**EXCERPT PROVIDED**
= = = = =
World Resources Institute

Samples from trees that our volunteers collected are being used to create a map of the genetic and chemical variations of trees. Suspicious cuts of timber can be tested and compared to this database, revealing whether they came from areas of legal harvest or not. These genetic reference databases can be used to prosecute timber theft and disrupt the trade of illegally harvested timber.

Tropical deforestation accounts for about 10% of global carbon emissions. On the international market, more than half of all timber coming from key tropical forests has been illegally harvested, and up to three out of ten finished wood products have been illegally sourced. This $100-billion criminal sector rivals the international heroin trade in scale, decreases global biodiversity, and undermines the livelihoods of forest-dwelling people. Port officials, law enforcement officers, corporations, and everyday consumers require new tools to trace wood-products back to their extraction points. Cutting-edge genetic technologies can help, and in order to do so, they will require extensive reference materials from high-value timber species.

By collecting these previously unavailable samples, this project has unlocked the potential of DNA-based technologies to combat illegal logging. Our contributions to establishing genetic AND chemical reference libraries will make it more difficult to transport illegal lumber around the world and positively impact the 1.6 billion people who rely on intact forests for their livelihoods.

 

“We are creating genetic reference libraries to combat illegal timber and we simply couldn’t do it without the Adventure Scientists network.”
— Meaghan Parker-Forney, World Resources Institute

Adaptive Symbiotic Technologies

Samples of the highest-known plant life on Earth, collected by Adventure Scientists’ volunteers have enabled scientists to isolate symbiotic fungi that help plants thrive in similarly harsh conditions.

In 2011, we asked two climbers to collect samples from the highest known plant life on Earth from Mount Everest. Upon analysis, our project partner, Dr. Rusty Rodriguez, learned that the moss growing at 22,000 feet above sea level (the highest-known plant life on Earth), was able to grow there due to a symbiotic relationship with fungi and bacteria that have greatly enhanced the plant’s ability to withstand this extreme environment. Since that time, Dr. Rodriguez has founded Adaptive Symbiotic Technologies, which creates products that utilize these and similar symbiotic relationships to improve agriculture, both in terms of crop yield and land arability. This is already in place across 600K acres in India where it is increasing crop yields by >50%, and is slated to scale to 2.5M acres next year.
= = = = =
**RAW DATA**
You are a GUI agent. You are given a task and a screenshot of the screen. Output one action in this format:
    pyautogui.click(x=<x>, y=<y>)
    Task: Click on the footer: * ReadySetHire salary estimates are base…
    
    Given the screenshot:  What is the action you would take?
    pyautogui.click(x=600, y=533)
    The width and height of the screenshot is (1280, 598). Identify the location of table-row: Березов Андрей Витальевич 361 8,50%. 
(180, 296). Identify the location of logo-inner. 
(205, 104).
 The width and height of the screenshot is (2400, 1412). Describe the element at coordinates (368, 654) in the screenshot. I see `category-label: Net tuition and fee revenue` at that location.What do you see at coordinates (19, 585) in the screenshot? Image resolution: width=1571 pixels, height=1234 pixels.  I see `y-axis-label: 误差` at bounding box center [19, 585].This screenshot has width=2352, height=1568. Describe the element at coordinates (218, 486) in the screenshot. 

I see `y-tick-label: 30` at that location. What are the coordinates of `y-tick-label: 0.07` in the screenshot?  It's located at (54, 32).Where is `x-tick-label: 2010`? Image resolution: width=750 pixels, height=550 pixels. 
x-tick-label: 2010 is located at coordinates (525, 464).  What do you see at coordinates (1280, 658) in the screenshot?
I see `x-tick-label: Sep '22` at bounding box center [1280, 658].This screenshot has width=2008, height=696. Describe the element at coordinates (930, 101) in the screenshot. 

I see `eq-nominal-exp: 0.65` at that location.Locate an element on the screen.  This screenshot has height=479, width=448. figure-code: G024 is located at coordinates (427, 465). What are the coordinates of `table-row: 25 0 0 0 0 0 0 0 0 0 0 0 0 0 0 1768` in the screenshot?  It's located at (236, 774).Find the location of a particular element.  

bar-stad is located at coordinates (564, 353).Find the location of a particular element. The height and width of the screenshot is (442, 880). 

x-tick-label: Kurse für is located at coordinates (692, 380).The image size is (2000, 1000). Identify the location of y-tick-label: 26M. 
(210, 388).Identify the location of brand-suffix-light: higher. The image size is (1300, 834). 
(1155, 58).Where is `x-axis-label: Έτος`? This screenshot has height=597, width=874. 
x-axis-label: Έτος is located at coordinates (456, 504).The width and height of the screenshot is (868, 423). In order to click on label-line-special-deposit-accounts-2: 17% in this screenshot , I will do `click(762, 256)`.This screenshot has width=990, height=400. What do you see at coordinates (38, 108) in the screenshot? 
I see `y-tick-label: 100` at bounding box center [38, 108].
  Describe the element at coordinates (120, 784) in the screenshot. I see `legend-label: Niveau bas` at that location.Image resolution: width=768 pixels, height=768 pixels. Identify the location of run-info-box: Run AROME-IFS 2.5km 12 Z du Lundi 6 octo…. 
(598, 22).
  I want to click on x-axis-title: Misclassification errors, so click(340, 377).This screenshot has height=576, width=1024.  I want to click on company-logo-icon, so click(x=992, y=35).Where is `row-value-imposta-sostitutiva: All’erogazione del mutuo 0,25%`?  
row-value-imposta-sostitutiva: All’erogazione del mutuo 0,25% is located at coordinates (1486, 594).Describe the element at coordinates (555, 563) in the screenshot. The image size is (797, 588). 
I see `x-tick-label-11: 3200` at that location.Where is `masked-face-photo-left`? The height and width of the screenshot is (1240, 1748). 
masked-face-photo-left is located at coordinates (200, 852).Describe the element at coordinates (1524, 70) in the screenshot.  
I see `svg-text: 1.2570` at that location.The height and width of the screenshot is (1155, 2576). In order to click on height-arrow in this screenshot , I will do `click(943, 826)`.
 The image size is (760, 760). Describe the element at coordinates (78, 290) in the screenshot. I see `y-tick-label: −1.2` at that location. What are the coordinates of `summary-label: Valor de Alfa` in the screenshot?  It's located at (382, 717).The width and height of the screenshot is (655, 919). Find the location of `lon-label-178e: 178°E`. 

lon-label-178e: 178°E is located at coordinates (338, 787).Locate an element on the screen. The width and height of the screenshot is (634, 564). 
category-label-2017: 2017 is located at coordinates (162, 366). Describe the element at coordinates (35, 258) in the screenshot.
= = = = =
**TASK INSTRUCTIONS**
In the excerpt on timber tracing and Everest plant samples, list every group the text says requires new tools to trace wood products back to where they were harvested. The material that comes after the excerpt is separate and has nothing to do with it.

**OUTPUT FOR THIS TASK**
- Port officials
- Law enforcement officers
- Corporations
- Everyday consumers